アリスinムビチケ図鑑

マイ・ブックショップのアリスinムビチケ図鑑のレビュー・感想・評価

マイ・ブックショップ(2017年製作の映画)
4.0
本に纏わるお話しや、作家さんの物語が大好きなので、結構前になるけど…映画館で観て来ました♪😊

たまに行く大好きなシアターで、
チーズティーなるほんのりとクリームチーズの風味のするアイスティーを飲みながらの至福の映画鑑賞☕️🍀



ある小さな町にオールドハウスと言う古びた一軒の趣きのある家が有りました。

戦争で夫を亡くしたフローレンス・グリーンは、
昔からの夢を叶える為、そのオールドハウスを購入し、
ボーイスカウトの少年たちに手伝って貰いながらボロボロだったハウスを整え、
棚を入れて本屋さんを開く準備を進めます。

そんなある日、町の有力者ガマート夫妻の開く晩餐会に招待されたフローレンスは、
新調した燻んだ赤のワンピースに袖を通し、
慣れないパーティーの席で夫妻に挨拶を試みます。

夫人は以前から、「オールドハウスを町の芸術センターとして、本屋とは別の用途で利用するつもりだった」とフローレンスに言い放ちます。

夫妻からの心無い物言いを物ともせず、
フローレンスは"書店に置くのに相応しい本を"と、一冊一冊吟味しながら仕入れ本棚に並べて行きます。

実はこの町には長い間本屋と言うものが一店舗も無かったのです。

着々と形が整うフローレンスの書店を、人々は好奇の目でみたり、中には良く思わない者もいました。

本屋で一緒に働く人を探していると、
小学生でおしゃまな女の子"クリスティーン"が名乗り出ます。

そして迎えた夢の書店オープンの日。

最初のお客様は、かつての町の著名人で町外れの屋敷に住む老紳士"ブランディッシュ"(ビル・ナイ)からの書面での注文でした。
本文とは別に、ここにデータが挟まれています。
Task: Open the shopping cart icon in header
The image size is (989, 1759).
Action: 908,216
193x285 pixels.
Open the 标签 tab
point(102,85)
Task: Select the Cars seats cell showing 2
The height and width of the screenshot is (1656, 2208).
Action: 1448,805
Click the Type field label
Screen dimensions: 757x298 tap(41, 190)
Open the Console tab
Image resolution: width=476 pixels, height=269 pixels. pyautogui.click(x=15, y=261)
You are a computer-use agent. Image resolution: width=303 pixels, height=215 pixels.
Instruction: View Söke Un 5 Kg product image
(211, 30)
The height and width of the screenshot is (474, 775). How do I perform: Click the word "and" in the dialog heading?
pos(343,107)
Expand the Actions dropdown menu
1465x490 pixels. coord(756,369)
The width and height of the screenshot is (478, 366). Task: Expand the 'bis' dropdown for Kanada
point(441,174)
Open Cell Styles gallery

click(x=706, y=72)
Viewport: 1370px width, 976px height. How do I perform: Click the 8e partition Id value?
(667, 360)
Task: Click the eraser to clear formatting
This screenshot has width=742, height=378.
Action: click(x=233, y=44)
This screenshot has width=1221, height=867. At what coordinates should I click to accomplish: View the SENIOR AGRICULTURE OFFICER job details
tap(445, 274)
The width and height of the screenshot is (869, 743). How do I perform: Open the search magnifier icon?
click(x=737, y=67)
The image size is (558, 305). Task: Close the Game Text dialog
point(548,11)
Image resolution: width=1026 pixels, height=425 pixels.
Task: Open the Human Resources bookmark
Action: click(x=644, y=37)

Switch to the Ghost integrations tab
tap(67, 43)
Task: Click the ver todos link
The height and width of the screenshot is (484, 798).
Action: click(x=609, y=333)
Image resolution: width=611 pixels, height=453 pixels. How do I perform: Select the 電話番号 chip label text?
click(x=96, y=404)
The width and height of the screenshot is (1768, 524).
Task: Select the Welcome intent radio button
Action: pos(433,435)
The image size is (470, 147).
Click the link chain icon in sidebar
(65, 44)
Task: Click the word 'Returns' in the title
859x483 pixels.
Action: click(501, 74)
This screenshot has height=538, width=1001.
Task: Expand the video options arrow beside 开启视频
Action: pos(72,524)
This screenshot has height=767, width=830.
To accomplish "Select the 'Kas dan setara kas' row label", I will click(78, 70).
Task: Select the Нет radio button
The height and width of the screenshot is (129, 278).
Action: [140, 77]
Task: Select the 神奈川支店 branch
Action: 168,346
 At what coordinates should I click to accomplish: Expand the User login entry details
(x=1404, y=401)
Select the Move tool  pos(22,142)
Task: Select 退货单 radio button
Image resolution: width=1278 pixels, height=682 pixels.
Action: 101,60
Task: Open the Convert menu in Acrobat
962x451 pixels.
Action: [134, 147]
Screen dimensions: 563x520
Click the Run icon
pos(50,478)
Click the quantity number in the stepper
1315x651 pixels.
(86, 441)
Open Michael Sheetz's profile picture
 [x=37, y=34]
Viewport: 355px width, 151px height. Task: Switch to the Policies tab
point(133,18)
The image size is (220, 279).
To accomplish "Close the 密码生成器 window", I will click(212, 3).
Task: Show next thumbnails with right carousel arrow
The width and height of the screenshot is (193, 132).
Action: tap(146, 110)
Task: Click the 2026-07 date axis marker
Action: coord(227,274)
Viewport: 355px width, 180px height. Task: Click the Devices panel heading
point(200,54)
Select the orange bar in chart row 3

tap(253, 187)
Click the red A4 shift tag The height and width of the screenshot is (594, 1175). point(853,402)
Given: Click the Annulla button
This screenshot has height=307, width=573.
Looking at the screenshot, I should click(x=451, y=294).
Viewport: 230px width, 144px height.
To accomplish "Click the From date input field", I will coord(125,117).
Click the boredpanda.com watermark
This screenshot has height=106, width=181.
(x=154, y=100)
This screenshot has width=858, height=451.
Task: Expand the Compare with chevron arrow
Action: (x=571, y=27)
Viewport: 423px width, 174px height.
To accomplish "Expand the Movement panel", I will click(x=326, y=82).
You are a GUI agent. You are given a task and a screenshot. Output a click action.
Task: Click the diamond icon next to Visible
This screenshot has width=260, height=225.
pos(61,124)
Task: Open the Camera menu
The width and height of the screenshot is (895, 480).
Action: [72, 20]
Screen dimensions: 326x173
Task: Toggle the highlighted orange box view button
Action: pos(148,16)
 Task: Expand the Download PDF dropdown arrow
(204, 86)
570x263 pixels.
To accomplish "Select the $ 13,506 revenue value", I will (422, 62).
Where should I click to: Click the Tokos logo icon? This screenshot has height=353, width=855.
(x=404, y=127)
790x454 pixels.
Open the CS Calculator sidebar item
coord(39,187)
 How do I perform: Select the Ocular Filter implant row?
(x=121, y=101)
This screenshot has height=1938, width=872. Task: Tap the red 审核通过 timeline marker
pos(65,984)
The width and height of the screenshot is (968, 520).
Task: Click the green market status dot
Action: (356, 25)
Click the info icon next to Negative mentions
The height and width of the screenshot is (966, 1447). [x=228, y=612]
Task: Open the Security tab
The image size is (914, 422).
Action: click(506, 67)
推薦本を送って欲しいと言うリクエストに『華氏451』(レイ・ブラッドベリ)をフローレンスは送るのでした…。


ただでさえ棚に並ぶ色とりどりの背表紙の本達にワクワクするのに、
私の大好きな作家さん"レイ・ブラッドベリ"の本が登場し(華氏451、火星年代記、たんぽぽのお酒)、
高まる気持ちが抑えきれなくなり、画面に食いついて観ていました(笑)。

他にも爆発的なヒット作だったらしい"ロリータ"とか"ジャマイカの烈風"が登場していました。
(ロリータは映画にもなっているので、ご存知の方も多いのでは?)

大きな夢を成し遂げるフローレンスの強い意志と行動力。

それに対比する様な、
小さな町や村などの狭い世界にありがちな、やっかみや、誹謗中傷、
自分の意思を持たず、有権者など声に力を持つ者に従う人々。

ストーリーの流れとしては現実をまざまざと見せられる形となりますが、
不当に権利を振りかざす者や、意思を持たない悪意ある人々の声に惑わされる事無く、
自分の夢に向かって突き進むフローレンスの姿と勇気に励まされます。

そしてブランディッシュ氏の正しい心と、
クリスティーンのフローレンスを慕う気持ちにも心を掴まれます。

浜辺で海を観ながら自分の夢を叶えた喜びを噛み締めるフローレンスの姿や、
古いけど趣きのあるたたずまいのオールドハウスや、
彩りのある棚に並ぶ本達、
そこに絵の様に自然に溶け込むフローレンスとクリスティーンの姿、
数々の美しいビジュアルに魅せられます。


ネットで読む書籍とは違う紙製の本の魅力とリスペクト、
本への愛がギッシリ詰まった素敵な映画でした。